Start of Block
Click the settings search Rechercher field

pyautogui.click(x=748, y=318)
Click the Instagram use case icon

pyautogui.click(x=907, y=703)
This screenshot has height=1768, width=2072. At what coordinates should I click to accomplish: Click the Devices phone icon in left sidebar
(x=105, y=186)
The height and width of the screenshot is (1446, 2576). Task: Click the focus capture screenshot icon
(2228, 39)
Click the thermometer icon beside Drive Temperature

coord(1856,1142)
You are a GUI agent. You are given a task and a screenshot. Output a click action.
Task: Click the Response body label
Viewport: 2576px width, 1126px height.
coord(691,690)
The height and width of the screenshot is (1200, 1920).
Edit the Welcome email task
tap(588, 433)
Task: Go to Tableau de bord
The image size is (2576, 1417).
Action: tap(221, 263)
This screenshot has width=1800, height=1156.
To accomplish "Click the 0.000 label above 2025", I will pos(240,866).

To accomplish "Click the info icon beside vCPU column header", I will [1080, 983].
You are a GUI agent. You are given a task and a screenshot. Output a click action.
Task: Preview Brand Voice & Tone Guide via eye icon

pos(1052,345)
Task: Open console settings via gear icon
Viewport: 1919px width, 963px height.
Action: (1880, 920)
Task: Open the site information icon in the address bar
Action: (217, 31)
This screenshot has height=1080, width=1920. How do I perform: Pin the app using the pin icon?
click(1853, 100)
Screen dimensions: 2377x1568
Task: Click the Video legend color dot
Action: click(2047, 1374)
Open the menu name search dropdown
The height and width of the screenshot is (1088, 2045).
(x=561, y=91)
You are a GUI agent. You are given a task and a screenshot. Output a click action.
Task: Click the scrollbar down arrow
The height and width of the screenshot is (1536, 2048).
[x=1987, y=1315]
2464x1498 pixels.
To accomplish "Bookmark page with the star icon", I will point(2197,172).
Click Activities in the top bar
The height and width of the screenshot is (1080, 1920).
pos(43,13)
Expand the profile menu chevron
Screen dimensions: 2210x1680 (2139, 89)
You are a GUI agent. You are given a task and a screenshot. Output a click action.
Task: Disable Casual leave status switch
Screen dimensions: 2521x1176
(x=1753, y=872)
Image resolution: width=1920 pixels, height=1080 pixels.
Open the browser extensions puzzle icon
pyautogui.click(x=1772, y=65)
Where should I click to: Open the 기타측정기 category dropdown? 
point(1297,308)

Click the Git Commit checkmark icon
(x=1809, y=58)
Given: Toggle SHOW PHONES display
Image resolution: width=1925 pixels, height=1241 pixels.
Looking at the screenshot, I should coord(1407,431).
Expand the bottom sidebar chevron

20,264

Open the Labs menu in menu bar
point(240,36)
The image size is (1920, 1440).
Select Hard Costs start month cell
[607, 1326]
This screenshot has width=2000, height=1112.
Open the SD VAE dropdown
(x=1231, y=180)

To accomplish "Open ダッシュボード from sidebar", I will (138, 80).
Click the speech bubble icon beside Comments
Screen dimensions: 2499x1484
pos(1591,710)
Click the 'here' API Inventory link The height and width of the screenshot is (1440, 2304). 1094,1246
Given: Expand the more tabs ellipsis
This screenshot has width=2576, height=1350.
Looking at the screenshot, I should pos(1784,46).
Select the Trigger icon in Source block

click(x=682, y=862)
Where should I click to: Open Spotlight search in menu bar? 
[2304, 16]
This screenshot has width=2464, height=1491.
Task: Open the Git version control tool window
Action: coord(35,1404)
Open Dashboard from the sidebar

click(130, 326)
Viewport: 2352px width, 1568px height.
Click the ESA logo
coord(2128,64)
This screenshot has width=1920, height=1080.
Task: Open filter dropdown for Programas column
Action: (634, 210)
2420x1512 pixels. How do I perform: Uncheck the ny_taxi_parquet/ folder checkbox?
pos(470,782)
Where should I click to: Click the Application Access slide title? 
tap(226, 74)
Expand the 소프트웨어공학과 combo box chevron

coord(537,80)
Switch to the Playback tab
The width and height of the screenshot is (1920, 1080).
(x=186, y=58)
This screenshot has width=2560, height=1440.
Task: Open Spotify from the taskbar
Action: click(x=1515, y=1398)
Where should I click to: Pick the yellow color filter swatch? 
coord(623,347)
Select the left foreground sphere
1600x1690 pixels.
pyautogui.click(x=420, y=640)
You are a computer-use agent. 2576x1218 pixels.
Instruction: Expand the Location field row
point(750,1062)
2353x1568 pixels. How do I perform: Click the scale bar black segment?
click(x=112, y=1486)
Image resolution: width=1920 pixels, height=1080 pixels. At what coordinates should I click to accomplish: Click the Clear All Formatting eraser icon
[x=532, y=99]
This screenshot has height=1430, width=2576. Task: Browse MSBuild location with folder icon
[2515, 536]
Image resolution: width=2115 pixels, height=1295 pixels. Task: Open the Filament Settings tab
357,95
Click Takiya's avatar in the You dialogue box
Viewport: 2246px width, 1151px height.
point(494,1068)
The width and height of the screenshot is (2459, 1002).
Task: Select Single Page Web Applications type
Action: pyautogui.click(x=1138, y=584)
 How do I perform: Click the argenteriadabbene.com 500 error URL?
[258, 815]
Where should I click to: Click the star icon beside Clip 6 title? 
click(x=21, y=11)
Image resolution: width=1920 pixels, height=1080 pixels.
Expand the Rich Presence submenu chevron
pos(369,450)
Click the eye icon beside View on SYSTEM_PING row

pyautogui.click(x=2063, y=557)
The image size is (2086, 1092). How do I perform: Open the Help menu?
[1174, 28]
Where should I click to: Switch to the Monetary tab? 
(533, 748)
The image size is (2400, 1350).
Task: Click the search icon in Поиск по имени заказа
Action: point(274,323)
End of Block
WHAT YOU NEED TO DO: From the first line to the last, print the listing above exactly.

REPLY TO THE EXERCISE:
Click the settings search Rechercher field

pyautogui.click(x=748, y=318)
Click the Instagram use case icon

pyautogui.click(x=907, y=703)
This screenshot has height=1768, width=2072. At what coordinates should I click to accomplish: Click the Devices phone icon in left sidebar
(x=105, y=186)
The height and width of the screenshot is (1446, 2576). Task: Click the focus capture screenshot icon
(2228, 39)
Click the thermometer icon beside Drive Temperature

coord(1856,1142)
You are a GUI agent. You are given a task and a screenshot. Output a click action.
Task: Click the Response body label
Viewport: 2576px width, 1126px height.
coord(691,690)
The height and width of the screenshot is (1200, 1920).
Edit the Welcome email task
tap(588, 433)
Task: Go to Tableau de bord
The image size is (2576, 1417).
Action: tap(221, 263)
This screenshot has width=1800, height=1156.
To accomplish "Click the 0.000 label above 2025", I will pos(240,866).

To accomplish "Click the info icon beside vCPU column header", I will [1080, 983].
You are a GUI agent. You are given a task and a screenshot. Output a click action.
Task: Preview Brand Voice & Tone Guide via eye icon

pos(1052,345)
Task: Open console settings via gear icon
Viewport: 1919px width, 963px height.
Action: (1880, 920)
Task: Open the site information icon in the address bar
Action: (217, 31)
This screenshot has height=1080, width=1920. How do I perform: Pin the app using the pin icon?
click(1853, 100)
Screen dimensions: 2377x1568
Task: Click the Video legend color dot
Action: click(2047, 1374)
Open the menu name search dropdown
The height and width of the screenshot is (1088, 2045).
(x=561, y=91)
You are a GUI agent. You are given a task and a screenshot. Output a click action.
Task: Click the scrollbar down arrow
The height and width of the screenshot is (1536, 2048).
[x=1987, y=1315]
2464x1498 pixels.
To accomplish "Bookmark page with the star icon", I will point(2197,172).
Click Activities in the top bar
The height and width of the screenshot is (1080, 1920).
pos(43,13)
Expand the profile menu chevron
Screen dimensions: 2210x1680 (2139, 89)
You are a GUI agent. You are given a task and a screenshot. Output a click action.
Task: Disable Casual leave status switch
Screen dimensions: 2521x1176
(x=1753, y=872)
Image resolution: width=1920 pixels, height=1080 pixels.
Open the browser extensions puzzle icon
pyautogui.click(x=1772, y=65)
Where should I click to: Open the 기타측정기 category dropdown? 
point(1297,308)

Click the Git Commit checkmark icon
(x=1809, y=58)
Given: Toggle SHOW PHONES display
Image resolution: width=1925 pixels, height=1241 pixels.
Looking at the screenshot, I should coord(1407,431).
Expand the bottom sidebar chevron

20,264

Open the Labs menu in menu bar
point(240,36)
The image size is (1920, 1440).
Select Hard Costs start month cell
[607, 1326]
This screenshot has width=2000, height=1112.
Open the SD VAE dropdown
(x=1231, y=180)

To accomplish "Open ダッシュボード from sidebar", I will (138, 80).
Click the speech bubble icon beside Comments
Screen dimensions: 2499x1484
pos(1591,710)
Click the 'here' API Inventory link The height and width of the screenshot is (1440, 2304). 1094,1246
Given: Expand the more tabs ellipsis
This screenshot has width=2576, height=1350.
Looking at the screenshot, I should pos(1784,46).
Select the Trigger icon in Source block

click(x=682, y=862)
Where should I click to: Open Spotlight search in menu bar? 
[2304, 16]
This screenshot has width=2464, height=1491.
Task: Open the Git version control tool window
Action: coord(35,1404)
Open Dashboard from the sidebar

click(130, 326)
Viewport: 2352px width, 1568px height.
Click the ESA logo
coord(2128,64)
This screenshot has width=1920, height=1080.
Task: Open filter dropdown for Programas column
Action: (634, 210)
2420x1512 pixels. How do I perform: Uncheck the ny_taxi_parquet/ folder checkbox?
pos(470,782)
Where should I click to: Click the Application Access slide title? 
tap(226, 74)
Expand the 소프트웨어공학과 combo box chevron

coord(537,80)
Switch to the Playback tab
The width and height of the screenshot is (1920, 1080).
(x=186, y=58)
This screenshot has width=2560, height=1440.
Task: Open Spotify from the taskbar
Action: click(x=1515, y=1398)
Where should I click to: Pick the yellow color filter swatch? 
coord(623,347)
Select the left foreground sphere
1600x1690 pixels.
pyautogui.click(x=420, y=640)
You are a computer-use agent. 2576x1218 pixels.
Instruction: Expand the Location field row
point(750,1062)
2353x1568 pixels. How do I perform: Click the scale bar black segment?
click(x=112, y=1486)
Image resolution: width=1920 pixels, height=1080 pixels. At what coordinates should I click to accomplish: Click the Clear All Formatting eraser icon
[x=532, y=99]
This screenshot has height=1430, width=2576. Task: Browse MSBuild location with folder icon
[2515, 536]
Image resolution: width=2115 pixels, height=1295 pixels. Task: Open the Filament Settings tab
357,95
Click Takiya's avatar in the You dialogue box
Viewport: 2246px width, 1151px height.
point(494,1068)
The width and height of the screenshot is (2459, 1002).
Task: Select Single Page Web Applications type
Action: pyautogui.click(x=1138, y=584)
 How do I perform: Click the argenteriadabbene.com 500 error URL?
[258, 815]
Where should I click to: Click the star icon beside Clip 6 title? 
click(x=21, y=11)
Image resolution: width=1920 pixels, height=1080 pixels.
Expand the Rich Presence submenu chevron
pos(369,450)
Click the eye icon beside View on SYSTEM_PING row

pyautogui.click(x=2063, y=557)
The image size is (2086, 1092). How do I perform: Open the Help menu?
[1174, 28]
Where should I click to: Switch to the Monetary tab? 
(533, 748)
The image size is (2400, 1350).
Task: Click the search icon in Поиск по имени заказа
Action: point(274,323)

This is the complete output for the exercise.